According to NAFC, percutaneous tibial nerve stimulation (PTNS) involves the delivery of electrical stimulation to the sacral nerve via the tibial nerve, accessed at the ankle. Many patients have been known to respond to this treatment. The stimulator generates a specific kind of electrical impulse that is delivered to the patient through the lead set using a needle electrode placed near the ankle as an enter point; the stimulator’s impulses travel along the tibial nerve to the nerves in the spine that control pelvic floor function. The system is designed to treat urinary urgency, urinary frequency and urge incontinence, and symptoms associated with overactive bladder.

For patients with symptoms caused by overactive bladder, there is a treatment that allows the delivery of electrical stimulation to the sacral nerves, called sacral neuromodulation or sacral nerve stimulation. It has been shown to be successful in four out of five patients with urge incontinence and successful in two-thirds of patients with urgency-frequency.
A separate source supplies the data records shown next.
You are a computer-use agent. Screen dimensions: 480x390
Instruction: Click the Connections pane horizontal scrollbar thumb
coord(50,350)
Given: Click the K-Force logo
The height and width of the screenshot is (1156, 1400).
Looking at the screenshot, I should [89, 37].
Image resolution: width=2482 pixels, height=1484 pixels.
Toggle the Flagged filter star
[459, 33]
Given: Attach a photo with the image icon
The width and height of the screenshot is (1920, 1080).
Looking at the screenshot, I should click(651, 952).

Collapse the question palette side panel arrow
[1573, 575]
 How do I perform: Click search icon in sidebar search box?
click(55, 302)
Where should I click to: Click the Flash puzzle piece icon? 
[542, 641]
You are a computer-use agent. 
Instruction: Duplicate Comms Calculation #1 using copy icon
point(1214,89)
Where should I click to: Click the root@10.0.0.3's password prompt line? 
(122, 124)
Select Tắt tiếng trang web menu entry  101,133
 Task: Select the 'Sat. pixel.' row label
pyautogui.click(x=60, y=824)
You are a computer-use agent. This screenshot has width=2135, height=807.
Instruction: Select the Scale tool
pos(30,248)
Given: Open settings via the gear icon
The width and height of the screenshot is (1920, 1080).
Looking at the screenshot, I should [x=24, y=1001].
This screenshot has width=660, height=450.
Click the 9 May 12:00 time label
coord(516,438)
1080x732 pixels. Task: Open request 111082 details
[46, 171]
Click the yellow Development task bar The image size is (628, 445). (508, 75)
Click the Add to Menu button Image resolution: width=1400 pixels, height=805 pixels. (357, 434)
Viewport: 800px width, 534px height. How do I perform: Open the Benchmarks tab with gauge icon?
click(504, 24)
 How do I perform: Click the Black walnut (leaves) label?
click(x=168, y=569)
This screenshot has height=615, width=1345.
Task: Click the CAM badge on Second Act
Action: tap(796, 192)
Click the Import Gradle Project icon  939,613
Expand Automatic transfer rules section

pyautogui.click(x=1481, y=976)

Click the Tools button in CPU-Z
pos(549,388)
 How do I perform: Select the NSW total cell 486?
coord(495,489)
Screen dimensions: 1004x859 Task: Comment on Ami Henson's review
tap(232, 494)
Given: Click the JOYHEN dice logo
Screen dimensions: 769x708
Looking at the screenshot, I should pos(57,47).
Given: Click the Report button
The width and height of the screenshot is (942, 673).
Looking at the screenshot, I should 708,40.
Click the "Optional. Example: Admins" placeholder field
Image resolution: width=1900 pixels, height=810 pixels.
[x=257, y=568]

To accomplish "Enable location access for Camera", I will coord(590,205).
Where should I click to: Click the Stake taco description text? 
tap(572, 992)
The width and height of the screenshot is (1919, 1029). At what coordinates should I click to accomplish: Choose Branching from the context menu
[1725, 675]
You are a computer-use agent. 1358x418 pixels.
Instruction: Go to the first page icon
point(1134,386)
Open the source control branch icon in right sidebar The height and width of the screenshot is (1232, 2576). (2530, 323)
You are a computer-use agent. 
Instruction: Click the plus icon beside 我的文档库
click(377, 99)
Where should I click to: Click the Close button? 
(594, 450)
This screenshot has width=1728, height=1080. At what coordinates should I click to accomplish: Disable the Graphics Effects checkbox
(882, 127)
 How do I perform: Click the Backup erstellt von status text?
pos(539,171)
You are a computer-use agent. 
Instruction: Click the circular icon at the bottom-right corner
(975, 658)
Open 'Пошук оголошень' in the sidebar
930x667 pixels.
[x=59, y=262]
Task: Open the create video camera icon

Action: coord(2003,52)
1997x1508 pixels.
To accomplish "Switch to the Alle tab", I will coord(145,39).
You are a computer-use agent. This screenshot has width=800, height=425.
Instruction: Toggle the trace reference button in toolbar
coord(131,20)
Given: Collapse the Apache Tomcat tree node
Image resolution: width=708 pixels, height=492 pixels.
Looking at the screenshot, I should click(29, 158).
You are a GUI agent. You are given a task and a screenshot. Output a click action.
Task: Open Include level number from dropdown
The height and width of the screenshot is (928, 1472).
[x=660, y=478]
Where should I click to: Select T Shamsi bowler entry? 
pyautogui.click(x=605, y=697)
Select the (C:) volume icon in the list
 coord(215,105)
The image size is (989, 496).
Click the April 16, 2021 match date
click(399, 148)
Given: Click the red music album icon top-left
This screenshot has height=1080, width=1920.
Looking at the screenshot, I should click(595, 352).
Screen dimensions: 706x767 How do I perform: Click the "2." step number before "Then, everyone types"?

In a present study reported in the March issue of Urology, Jerilyn M. Latini, MD, from the University of Michigan in Ann Arbor, and colleagues assessed the outcomes of 41 patients with urinary urge incontinence who underwent a one- or two-stage implant procedure. During the follow-up periods of 4.5 months for two-staged implants and 12 months for one-staged implants, 90% of the patients experienced 50% or greater improvements in presenting symptoms and quality of life.

Unfortunately, many people change their lifestyles when their bladder habits begin to control their lives, which is a definite sign that a person should seek treatment right away if changes in their bladder or bowel habits are keeping them from doing what they want or need to do.